GitHub 20K Star Java engineers become god’s path, not to learn about it!
GitHub 20K Star Java engineers become god’s way, really not to learn about it!
GitHub 20K Star Java engineer into god’s road, really really not to learn about it!
Some time ago, we installed a new application. Because the traffic is not large, the cluster QPS is only about 5, and the RT of the write interface is about 30ms.

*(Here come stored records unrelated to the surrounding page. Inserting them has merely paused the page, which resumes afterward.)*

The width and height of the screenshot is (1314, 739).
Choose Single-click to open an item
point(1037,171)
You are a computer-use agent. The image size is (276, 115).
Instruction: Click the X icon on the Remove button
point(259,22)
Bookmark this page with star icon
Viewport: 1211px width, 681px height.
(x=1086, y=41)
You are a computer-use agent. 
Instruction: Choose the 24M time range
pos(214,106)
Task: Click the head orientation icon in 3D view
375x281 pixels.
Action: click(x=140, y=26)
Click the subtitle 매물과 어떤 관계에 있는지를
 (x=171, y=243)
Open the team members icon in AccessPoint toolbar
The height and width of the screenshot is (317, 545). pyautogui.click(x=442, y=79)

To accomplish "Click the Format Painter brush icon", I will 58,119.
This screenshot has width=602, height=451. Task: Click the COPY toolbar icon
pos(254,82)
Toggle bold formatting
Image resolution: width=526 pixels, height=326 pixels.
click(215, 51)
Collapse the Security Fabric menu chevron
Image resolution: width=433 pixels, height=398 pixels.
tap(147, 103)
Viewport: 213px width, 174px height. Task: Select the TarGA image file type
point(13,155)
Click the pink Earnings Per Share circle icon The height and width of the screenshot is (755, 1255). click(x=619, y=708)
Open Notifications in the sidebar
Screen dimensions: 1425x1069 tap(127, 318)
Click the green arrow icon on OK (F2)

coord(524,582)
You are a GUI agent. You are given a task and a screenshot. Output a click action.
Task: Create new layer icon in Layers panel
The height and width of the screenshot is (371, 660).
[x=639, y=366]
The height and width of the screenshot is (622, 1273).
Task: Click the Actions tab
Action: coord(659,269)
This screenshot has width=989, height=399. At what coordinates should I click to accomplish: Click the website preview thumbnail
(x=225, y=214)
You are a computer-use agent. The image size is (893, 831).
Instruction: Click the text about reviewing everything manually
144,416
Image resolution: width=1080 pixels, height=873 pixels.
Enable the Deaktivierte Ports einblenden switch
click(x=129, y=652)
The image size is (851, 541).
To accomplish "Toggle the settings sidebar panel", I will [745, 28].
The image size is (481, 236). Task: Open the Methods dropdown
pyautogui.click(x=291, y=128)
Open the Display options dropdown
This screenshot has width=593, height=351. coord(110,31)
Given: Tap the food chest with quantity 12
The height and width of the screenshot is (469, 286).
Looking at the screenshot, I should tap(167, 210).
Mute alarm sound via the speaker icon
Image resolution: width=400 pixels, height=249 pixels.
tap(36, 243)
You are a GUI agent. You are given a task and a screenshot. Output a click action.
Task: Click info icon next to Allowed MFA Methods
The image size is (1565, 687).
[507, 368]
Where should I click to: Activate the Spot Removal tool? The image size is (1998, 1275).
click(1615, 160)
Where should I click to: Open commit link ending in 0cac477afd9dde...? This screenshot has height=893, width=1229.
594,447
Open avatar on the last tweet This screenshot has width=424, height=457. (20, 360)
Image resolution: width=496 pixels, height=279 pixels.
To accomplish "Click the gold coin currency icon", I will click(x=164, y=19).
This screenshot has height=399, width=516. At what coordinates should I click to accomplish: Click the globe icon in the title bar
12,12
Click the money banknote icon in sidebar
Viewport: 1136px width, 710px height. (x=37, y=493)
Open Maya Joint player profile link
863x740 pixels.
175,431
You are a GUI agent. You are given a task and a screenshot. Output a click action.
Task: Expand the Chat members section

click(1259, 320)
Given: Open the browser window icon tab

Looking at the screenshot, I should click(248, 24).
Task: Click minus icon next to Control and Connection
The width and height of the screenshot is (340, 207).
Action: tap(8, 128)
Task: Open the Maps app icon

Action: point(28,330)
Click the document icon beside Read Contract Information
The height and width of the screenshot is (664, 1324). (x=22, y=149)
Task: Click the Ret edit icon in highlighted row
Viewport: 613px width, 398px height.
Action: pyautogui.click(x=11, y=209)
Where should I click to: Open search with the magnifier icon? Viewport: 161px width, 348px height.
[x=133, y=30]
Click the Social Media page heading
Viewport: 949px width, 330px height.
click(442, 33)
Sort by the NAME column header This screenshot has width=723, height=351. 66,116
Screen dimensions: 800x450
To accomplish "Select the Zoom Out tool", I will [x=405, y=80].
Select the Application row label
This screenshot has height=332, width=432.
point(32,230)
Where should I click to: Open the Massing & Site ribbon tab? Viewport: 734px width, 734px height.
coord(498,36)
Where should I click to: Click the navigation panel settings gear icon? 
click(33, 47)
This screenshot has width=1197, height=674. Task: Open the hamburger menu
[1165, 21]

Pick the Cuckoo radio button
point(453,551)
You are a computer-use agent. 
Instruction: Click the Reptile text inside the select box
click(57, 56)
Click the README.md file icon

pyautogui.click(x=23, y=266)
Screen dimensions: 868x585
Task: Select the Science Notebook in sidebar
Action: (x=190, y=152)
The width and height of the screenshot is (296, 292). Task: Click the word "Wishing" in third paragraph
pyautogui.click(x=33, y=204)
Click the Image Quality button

Because of the recent access to new business, the data provided by the business side is that daily QPS can reach 2000, and peak QPS may reach 10,000.
So, in order to assess the water level, we conducted a pressure survey. Pressure tests are performed in a pre-release environment. During the pressure test, it was found that when the QPS of the single machine reached about 200, the RT of the interface did not change significantly, but the CPU utilization increased sharply until it was full.
CPU utilization dropped immediately after the manometry was stopped.
We started to figure out what was causing the CPU spike.
Troubleshooting and resolution of problems
Log on to the machine and start troubleshooting during pressure testing.
In this case, the Arthas tool of Ali open source was used for the investigation process. Arthas is not used, but the JDK’s own command can also be used.
Before starting the troubleshooting, you can take a look at the CPU usage. The easiest way to do this is to use the top command:
Top-10:32:38 Up 11 days, 17:56, 0 Users, Load Average: 0.84, 0.33, 0.18 Tasks: 23 total, 1 running, 21 sleeping, 0 stopped, 1 zombie %Cpu(s): 95.5 US, 2.sy, 0.0Ni, 76.3 ID, 0.0wa, 0.0hi, 0.0Si, 6.1st KiB Mem: 8388608 total, 4378768 free, 3605932 used, 403908 buff/cache KiB Swap: 0 total, 0 free, 0 Used.4378768 Avail Mem PID USER PR NI VIRT RES SHR S %CPU % Mem TIME+ COMMAND 3480 admin 20 0 7565624 2.9g 8976 S 241.2 35.8 649:07.23 Java 1502 root 20 0 401768 40228 9084 S 1.0 0.5 39:21.65 ilogtail 181964 root 20 0 3756408 104392 8464s 0.7 1.2 0:39.38 Java 496 root 20 0 2344224 14108 4396 S 0.3 0.2 52:22.25 StarAgentd 1400 admin 20 0 2176952 229156 5940 S 0.3 2.7 31:13.13 Java 235514 root 39 19 2204632 15704 6844 S 0.3 0.2 55:34.43 argusagent 236226 root 20 0 55836 9304 6888 S 0.3 0.1 12:01.91 Systemd -journCopy the code
The Java process with ID 3480 is consuming a large amount of CPU, so we can determine which thread and which code is consuming a large amount of CPU.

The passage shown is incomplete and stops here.